• **YOUR GOAL**
Please restate, word for word, the lines below that begin at the one with "The image size is (820, 1073)." and end at the one with "Task: Click the Status column header". Leave out all other lines.

※ ※ ※

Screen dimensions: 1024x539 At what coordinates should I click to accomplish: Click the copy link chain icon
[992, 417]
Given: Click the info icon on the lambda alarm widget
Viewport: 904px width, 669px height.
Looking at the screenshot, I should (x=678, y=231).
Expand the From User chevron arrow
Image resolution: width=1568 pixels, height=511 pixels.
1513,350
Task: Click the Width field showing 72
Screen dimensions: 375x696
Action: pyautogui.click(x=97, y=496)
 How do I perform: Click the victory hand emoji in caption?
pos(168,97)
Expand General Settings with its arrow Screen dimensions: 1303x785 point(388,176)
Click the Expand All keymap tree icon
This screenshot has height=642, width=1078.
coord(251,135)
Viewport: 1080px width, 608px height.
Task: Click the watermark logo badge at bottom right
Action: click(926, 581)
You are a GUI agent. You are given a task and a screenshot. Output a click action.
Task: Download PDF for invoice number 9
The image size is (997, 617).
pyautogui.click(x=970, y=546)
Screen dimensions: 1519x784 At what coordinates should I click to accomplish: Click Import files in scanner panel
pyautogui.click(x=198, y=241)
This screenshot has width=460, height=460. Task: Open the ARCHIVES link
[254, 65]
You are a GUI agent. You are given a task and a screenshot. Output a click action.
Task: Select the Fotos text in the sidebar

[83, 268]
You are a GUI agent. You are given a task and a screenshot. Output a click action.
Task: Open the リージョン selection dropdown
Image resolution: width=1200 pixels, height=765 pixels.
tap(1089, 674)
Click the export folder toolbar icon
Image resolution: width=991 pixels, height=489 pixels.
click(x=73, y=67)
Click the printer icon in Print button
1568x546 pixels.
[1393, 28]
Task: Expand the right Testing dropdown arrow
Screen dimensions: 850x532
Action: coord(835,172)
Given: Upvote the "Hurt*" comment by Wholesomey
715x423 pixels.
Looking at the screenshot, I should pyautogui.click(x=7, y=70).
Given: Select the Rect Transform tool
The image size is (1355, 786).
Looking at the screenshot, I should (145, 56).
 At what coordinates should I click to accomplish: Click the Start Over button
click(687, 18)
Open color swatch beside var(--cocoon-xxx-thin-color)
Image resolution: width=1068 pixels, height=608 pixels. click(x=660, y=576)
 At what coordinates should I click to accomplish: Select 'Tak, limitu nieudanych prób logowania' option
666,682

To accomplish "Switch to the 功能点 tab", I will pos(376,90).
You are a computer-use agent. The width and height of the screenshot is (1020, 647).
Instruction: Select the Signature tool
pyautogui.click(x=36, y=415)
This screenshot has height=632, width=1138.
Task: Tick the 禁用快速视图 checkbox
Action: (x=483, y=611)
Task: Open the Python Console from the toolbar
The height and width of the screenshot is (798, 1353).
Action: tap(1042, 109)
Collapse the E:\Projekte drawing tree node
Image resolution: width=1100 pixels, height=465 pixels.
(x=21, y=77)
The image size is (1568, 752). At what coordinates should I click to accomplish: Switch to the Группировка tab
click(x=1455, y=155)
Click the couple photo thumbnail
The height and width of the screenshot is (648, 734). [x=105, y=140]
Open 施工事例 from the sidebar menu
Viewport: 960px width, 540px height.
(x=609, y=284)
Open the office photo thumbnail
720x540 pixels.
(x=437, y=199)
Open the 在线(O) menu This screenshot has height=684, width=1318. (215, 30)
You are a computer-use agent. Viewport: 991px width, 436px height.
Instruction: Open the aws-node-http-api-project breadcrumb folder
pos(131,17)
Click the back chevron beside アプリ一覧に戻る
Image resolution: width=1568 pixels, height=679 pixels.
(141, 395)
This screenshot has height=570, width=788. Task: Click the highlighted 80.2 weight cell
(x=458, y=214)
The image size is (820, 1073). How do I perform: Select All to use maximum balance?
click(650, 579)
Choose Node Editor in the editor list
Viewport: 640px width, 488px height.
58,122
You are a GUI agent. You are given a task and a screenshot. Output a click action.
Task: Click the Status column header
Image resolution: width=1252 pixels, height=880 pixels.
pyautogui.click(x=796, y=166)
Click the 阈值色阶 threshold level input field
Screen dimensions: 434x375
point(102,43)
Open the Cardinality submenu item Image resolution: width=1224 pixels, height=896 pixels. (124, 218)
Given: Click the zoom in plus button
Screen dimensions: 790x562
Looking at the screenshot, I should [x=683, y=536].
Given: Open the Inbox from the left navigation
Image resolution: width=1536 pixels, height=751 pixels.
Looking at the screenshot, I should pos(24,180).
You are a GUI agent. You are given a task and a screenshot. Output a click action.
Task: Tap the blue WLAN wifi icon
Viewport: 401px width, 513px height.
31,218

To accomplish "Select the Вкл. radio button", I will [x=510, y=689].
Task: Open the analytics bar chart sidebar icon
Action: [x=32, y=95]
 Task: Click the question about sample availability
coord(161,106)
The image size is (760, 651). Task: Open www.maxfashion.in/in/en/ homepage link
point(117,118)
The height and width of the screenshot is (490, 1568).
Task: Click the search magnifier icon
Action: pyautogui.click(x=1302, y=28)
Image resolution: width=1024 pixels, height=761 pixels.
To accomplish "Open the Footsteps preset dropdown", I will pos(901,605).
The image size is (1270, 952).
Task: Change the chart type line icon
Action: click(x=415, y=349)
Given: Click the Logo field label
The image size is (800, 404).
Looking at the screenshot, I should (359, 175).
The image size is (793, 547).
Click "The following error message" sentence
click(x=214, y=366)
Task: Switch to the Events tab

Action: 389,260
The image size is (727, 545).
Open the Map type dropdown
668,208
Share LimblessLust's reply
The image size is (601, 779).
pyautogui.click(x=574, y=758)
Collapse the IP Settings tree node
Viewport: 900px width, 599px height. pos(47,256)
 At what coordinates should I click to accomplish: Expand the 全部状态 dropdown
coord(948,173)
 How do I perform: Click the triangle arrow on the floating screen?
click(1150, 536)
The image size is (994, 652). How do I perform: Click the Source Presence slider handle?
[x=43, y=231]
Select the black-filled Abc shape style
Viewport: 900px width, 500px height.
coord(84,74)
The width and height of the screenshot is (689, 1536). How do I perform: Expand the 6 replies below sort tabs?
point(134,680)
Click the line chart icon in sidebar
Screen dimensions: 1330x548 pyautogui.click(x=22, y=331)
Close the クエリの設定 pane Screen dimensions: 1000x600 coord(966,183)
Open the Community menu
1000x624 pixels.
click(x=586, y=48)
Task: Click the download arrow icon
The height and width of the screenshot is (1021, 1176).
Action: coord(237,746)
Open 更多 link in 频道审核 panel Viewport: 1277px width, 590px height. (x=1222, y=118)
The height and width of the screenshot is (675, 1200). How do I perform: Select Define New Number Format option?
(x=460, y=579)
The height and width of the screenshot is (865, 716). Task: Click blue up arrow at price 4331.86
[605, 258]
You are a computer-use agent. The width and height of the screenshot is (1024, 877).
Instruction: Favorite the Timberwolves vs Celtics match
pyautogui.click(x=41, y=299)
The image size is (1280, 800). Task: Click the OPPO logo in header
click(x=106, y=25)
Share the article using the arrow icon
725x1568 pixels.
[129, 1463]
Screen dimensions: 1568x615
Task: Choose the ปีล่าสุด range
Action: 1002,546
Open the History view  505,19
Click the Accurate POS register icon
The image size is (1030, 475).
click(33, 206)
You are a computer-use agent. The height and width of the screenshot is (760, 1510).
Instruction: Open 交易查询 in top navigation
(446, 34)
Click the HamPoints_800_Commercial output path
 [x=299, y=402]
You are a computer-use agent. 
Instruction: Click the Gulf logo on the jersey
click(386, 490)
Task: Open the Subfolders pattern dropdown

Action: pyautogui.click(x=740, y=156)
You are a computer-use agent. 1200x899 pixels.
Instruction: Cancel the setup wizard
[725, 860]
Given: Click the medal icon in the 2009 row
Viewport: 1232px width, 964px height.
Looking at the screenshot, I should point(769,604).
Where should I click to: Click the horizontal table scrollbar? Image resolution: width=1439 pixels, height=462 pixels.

※ ※ ※

• **COMPLETED TASK**
The image size is (820, 1073). How do I perform: Select All to use maximum balance?
click(650, 579)
Choose Node Editor in the editor list
Viewport: 640px width, 488px height.
58,122
You are a GUI agent. You are given a task and a screenshot. Output a click action.
Task: Click the Status column header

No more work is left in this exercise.